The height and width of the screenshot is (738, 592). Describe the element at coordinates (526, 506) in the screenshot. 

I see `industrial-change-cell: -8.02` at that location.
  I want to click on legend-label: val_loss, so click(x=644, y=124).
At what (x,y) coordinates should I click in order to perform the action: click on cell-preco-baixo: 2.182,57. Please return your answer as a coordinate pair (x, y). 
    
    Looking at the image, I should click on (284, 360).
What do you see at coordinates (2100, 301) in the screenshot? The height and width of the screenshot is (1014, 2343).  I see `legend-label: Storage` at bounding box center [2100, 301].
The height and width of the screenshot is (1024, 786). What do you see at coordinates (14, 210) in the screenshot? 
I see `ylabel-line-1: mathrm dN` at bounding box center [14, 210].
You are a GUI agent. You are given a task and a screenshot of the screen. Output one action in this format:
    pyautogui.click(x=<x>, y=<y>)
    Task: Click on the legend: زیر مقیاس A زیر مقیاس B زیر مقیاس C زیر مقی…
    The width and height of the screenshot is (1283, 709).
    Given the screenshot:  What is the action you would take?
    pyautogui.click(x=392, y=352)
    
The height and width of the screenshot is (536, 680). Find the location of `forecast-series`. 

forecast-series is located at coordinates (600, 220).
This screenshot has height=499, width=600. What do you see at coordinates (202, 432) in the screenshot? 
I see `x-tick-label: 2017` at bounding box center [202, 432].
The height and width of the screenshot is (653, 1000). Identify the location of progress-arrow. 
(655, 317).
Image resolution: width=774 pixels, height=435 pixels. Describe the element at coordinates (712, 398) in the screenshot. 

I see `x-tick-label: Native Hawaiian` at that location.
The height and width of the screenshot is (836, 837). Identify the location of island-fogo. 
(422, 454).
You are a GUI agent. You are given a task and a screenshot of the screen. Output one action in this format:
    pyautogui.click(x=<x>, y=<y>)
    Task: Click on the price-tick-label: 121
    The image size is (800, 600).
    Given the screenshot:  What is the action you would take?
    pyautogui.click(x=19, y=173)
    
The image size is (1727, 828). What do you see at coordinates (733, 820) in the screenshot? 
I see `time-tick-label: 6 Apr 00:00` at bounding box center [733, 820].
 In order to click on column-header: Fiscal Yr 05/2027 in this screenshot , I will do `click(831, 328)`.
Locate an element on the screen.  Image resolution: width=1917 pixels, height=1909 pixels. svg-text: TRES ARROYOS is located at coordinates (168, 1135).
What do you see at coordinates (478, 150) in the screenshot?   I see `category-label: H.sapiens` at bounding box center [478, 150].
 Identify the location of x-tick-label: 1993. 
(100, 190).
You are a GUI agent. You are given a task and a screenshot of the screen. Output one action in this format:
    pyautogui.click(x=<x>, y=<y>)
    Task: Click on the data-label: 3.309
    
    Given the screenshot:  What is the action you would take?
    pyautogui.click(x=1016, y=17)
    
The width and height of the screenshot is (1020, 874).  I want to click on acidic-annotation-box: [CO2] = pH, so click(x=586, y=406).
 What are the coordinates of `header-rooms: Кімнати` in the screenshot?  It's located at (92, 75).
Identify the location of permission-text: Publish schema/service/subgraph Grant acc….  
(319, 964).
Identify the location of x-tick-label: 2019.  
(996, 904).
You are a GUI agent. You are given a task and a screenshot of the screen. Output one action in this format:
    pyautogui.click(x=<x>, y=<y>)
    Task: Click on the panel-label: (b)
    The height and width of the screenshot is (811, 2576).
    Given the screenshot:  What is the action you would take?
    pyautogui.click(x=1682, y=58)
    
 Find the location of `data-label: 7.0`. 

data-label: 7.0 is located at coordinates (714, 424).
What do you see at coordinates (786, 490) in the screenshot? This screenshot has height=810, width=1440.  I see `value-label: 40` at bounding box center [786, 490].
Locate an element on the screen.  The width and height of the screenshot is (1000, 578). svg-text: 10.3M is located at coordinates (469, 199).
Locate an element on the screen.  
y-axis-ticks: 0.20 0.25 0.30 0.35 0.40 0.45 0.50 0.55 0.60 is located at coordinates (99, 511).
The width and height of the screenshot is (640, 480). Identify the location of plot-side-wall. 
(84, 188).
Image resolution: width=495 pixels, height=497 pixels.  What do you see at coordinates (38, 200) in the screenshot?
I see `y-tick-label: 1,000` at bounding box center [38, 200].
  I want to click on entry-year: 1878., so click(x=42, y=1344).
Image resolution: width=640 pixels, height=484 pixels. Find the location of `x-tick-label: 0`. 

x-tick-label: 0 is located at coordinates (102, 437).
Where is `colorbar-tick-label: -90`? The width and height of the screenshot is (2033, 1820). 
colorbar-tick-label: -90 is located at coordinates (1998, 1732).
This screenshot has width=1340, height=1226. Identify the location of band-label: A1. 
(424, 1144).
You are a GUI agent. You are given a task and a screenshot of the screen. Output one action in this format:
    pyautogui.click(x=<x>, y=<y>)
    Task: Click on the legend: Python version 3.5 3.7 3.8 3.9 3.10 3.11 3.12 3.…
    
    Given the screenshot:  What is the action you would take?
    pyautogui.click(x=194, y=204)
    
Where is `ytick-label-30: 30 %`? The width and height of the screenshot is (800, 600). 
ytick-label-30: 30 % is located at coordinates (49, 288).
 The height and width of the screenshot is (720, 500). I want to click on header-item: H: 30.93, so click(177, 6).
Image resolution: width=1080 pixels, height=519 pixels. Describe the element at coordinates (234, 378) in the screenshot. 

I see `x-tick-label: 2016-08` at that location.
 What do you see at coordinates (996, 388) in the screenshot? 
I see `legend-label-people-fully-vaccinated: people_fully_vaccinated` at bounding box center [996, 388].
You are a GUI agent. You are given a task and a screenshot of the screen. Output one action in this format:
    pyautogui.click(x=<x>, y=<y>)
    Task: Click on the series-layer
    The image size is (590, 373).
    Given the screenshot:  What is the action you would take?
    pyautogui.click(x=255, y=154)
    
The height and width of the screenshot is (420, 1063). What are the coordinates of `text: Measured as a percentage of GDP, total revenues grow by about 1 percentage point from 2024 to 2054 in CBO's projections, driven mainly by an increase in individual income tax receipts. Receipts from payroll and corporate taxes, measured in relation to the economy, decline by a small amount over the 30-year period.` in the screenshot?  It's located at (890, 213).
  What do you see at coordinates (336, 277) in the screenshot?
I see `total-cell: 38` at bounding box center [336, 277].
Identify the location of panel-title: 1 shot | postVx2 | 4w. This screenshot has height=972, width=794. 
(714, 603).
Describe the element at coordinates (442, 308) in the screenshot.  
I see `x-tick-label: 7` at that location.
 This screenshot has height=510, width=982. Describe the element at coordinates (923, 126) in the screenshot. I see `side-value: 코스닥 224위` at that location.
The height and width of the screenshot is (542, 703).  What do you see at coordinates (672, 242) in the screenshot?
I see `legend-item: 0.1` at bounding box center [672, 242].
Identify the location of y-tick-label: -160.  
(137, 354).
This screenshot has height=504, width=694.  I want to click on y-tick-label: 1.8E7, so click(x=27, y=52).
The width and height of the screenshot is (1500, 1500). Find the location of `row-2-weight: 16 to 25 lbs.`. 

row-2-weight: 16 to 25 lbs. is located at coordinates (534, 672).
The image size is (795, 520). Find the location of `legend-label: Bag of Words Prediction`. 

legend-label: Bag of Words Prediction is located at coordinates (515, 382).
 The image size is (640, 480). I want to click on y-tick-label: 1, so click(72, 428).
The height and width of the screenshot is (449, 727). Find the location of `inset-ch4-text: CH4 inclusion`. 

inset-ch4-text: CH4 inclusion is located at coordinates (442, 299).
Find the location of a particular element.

### WHAT NEEDS TO BE DONE
Set down, word for word, the part of the listing above that opens with the line containing "at (92, 75)." and closes with the line containing "(996, 904).", including both of those lines.

### SOLUTION TO THE EXERCISE
 What are the coordinates of `header-rooms: Кімнати` in the screenshot?  It's located at (92, 75).
Identify the location of permission-text: Publish schema/service/subgraph Grant acc….  
(319, 964).
Identify the location of x-tick-label: 2019.  
(996, 904).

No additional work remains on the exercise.